Öte yandan toplu savunma, riskli taahhütleri de içerir. Üye devletler, ne doğrudan mağdura ne de saldırgana fayda sağlamayan maliyetli savaşlara karışabilir. İçinde birinci Dünya Savaşı toplu savunma düzenlemesindeki ülkeler olarak bilinen Üçlü İtilaf (Fransa, Britanya, Rusya ) Rusya'ya karşı tam bir seferberlik başlattığında hızla savaşa çekildi. Avusturya-Macaristan, kimin müttefiki Almanya, daha sonra Rusya'ya savaş ilan etti.

Ayrıca bakınız

Referanslar

  1. ^ Macmillan., Palgrave (2015). Küresel siyaset. Palgrave Macmillan. ISBN  9781137349262. OCLC  979008143.
  2. ^ Kant, Immanuel. "Sürekli Barış: Felsefi Bir Taslak". Mount Holyoke Koleji. Alındı 2008-05-16.
  3. ^ Skirbekk, Günnar; Gilje Nils (2001). Batı Düşüncesi Tarihi: Antik Yunan'dan Yirminci Yüzyıla (resimli ed.). Routledge. s. 288. ISBN  978-0-415-22073-6. Alındı 17 Ekim 2010.
  4. ^ http://www.constitution.org/kant/perpeace.htm
  5. ^ Reichard 2006, s. 9.
  6. ^ Rapoport 1995, s. 498–500.
  7. ^ Bouchet-Saulnier, Brav ve Olivier 2007, s. 14–134.
  8. ^ Northedge 1986, s. 10.
  9. ^ "Milletler Cemiyetinden Önce". Cenevre'deki Birleşmiş Milletler Ofisi. Alındı 2008-06-14.
  10. ^ Bell 2007, s. 15–17.
  11. ^ Northedge 1986, s. 1–2.
  12. ^ Bell 2007, s. 16.
  13. ^ Okçu 2001, s. 14.
  14. ^ Northedge 1986, s. 1.
  15. ^ Bell 2007, s. 8.
  16. ^ a b Andreatta, Filippo (Yaz 1996). "Kolektif güvenlik: XX yüzyılda barış için bir kurumun teorisi ve uygulaması". Toplu Güvenlik.
  17. ^ Yost, David S. (1977).
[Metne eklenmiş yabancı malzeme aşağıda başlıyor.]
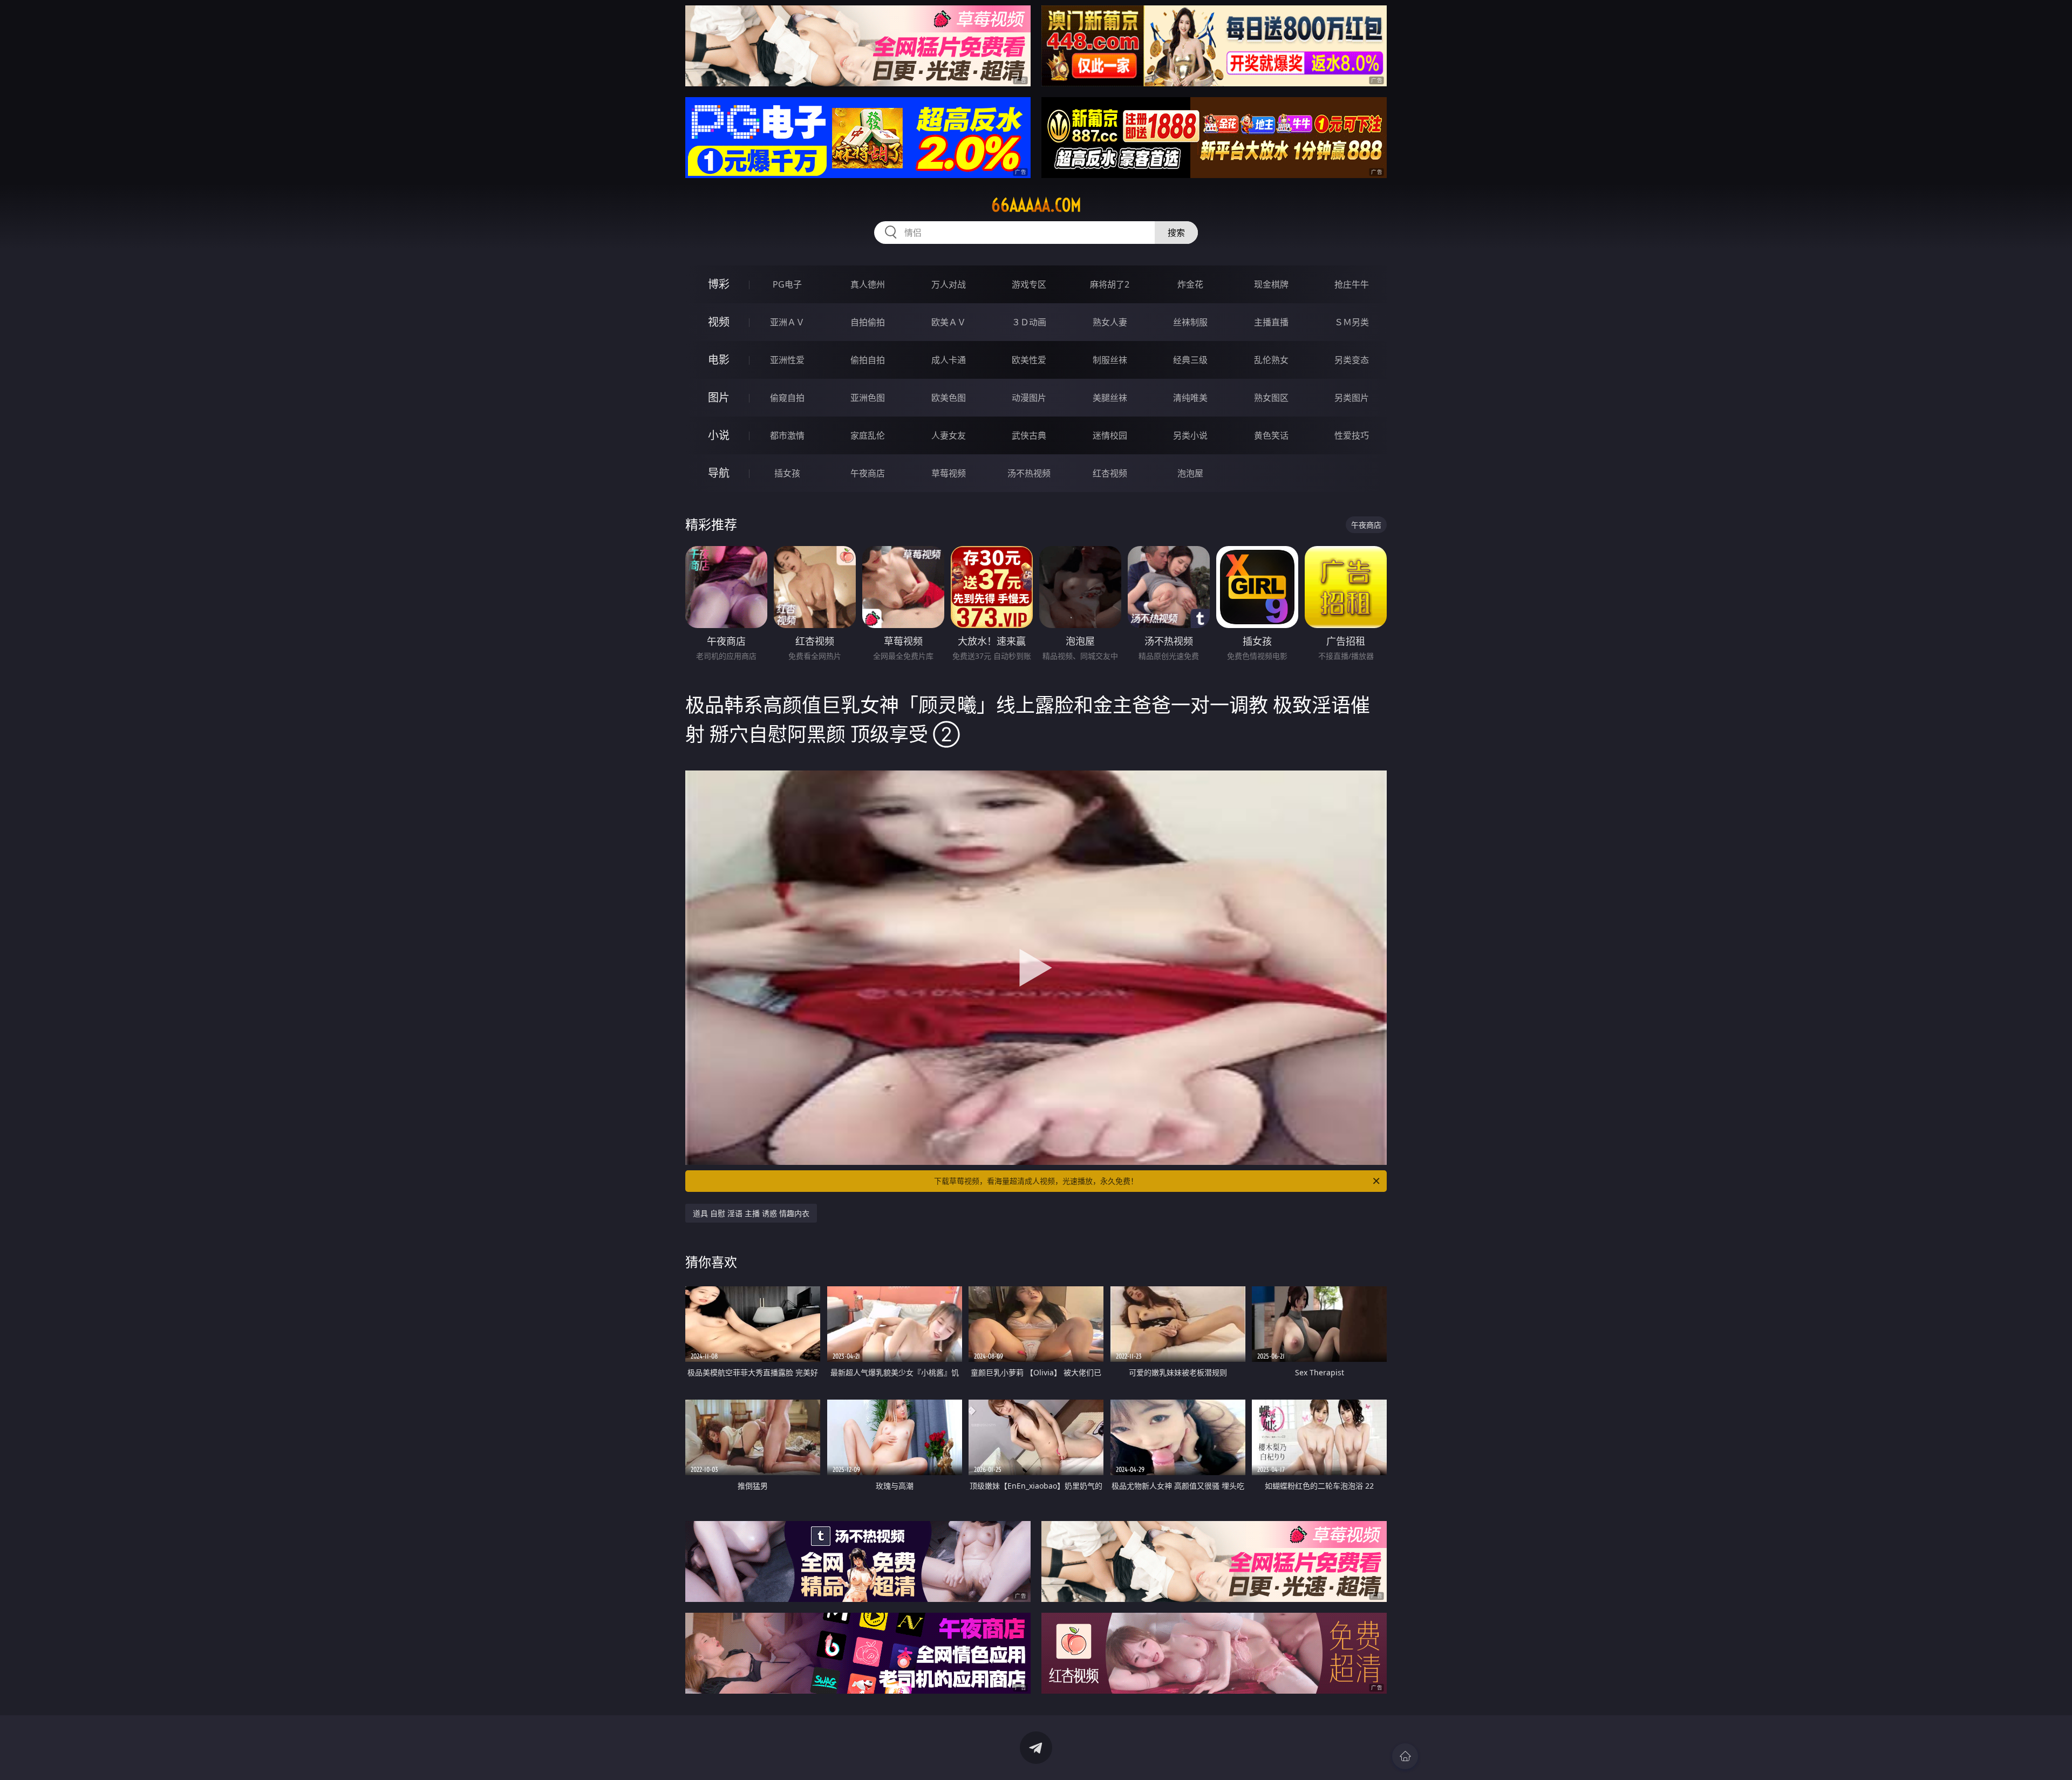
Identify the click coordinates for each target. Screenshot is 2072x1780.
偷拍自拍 (867, 360)
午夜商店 (867, 473)
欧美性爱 (1029, 360)
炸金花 (1190, 284)
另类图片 (1351, 398)
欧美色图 (948, 398)
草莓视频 (948, 473)
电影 (719, 359)
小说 (719, 435)
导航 (719, 473)
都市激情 (787, 435)
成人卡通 (948, 360)
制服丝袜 (1110, 360)
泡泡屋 (1190, 473)
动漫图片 (1029, 398)
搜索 (1176, 232)
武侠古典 (1029, 435)
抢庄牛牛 (1351, 284)
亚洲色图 (867, 398)
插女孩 (787, 473)
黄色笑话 (1271, 435)
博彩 (719, 284)
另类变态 (1351, 360)
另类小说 (1190, 435)
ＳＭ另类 (1351, 322)
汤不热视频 (1029, 473)
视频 (719, 322)
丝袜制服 (1190, 322)
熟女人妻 (1110, 322)
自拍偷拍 (867, 322)
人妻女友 (948, 435)
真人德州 (867, 284)
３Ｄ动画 (1029, 322)
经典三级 (1190, 360)
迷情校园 (1110, 435)
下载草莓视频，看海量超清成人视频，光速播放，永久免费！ (1036, 1181)
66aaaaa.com (1036, 205)
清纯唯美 (1190, 398)
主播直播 (1271, 322)
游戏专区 (1029, 284)
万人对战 (948, 284)
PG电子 (787, 284)
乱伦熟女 (1271, 360)
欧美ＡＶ (948, 322)
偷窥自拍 (787, 398)
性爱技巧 (1351, 435)
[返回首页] (1405, 1756)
NATO Dönüştü: İttifak'ın Uluslararası Güvenlikteki Yeni Rolleri. Londra: Leicester University Press. s. 149.
  18. ^ I.L. Claude, Jr., "Değişen Birleşmiş Milletlerde İktidarın Yönetimi", Uluslararası organizasyon, Cilt. 15 (İlkbahar 1961), s. 219–221
  19. ^ a b c Claude, s. 222
  20. ^ I. L. Claude, Jr. "Kolektif Güvenlik Otopsisi", Siyaset Bilimi Üç Aylık Bülten, Cilt. 90 (Kış 1975–76), s. 715
  21. ^ Ghosh (1960) 'da aktarıldığı gibi, s. 89. Başka kelimelerle ifade edilmiştir.
  22. ^ a b Ebegbulem, Joseph C (2011). "Birinci ve İkinci Dünya Savaşları Sonrası Uluslararası Sisteminde Toplu Güvenliğin Başarısızlığı" (PDF). Journal of Humboldt-Universität zu Berlin. 2.
  23. ^ "Maksim Litvinov". Encyclopaedia Britannica.

Kaynakça

  • Bira, Francis A., ed. (1970). İttifaklar: Çağdaş Dünyada Gizli Savaş Toplulukları. New York: Holt, Rinehart, Winston.CS1 bakimi: ek metin: yazarlar listesi (bağlantı)
  • Bourquin Maurice (1936). Kolektif Güvenlik, Yedinci ve Sekizinci Uluslararası Çalışmalar Konferansı'nın bir kaydı. Paris: Uluslararası Enstitü.
  • Claude Jr., Inis L. (2006). Barışa Bir Yaklaşım Olarak Kolektif Güvenlik: Uluslararası İlişkilerde Klasik Okumalar ve Çağdaş Tartışmalar ed. Donald M. Goldstein, Phil Williams ve Jay M. Shafritz. Belmont CA: Thomson Wadsworth. s. 289–302.
  • Ghosh, Peu (2009). Uluslararası ilişkiler (Doğu Ekonomisi ed.). Yeni Delhi: PHI Learning Private Ltd. s. 389. ISBN  978-81-203-3875-3. Alındı 15 Ekim 2010.
  • Lowe, Vaughan, Adam Roberts Jennifer Welsh ve Dominik Zaum, Birleşmiş Milletler Güvenlik Konseyi ve Savaş: 1945'ten Beri Düşünce ve Pratikte Evrim Oxford: Oxford University Press, 2010, ciltsiz, 794 s.ISBN  978-0-19-958330-0.
  • Organski, A.F.K. (1958). Dünya Siyaseti. Uluslararası Politika üzerine Borzoi kitapları (1 ed.). New York: Alfred A. Knopf. pp.461. Alındı 15 Ekim 2010.
  • Roberts, Adam ve Dominik Zaum, Seçici Güvenlik: 1945'ten beri Savaş ve Birleşmiş Milletler Güvenlik Konseyi (Adelphi Paper no. 395, International Institute for Strategic Studies, Londra), Abingdon: Routledge, 2008, 93 s.ISBN  978-0-415-47472-6.
  • Keskin Alan (2013). Toplu Güvenlik. Leibniz Avrupa Tarihi Enstitüsü (IEG).
  • Wight, Martin (1977). Systems of States ed. Hedley Bull. Londra: Leicester University Press. s. 49.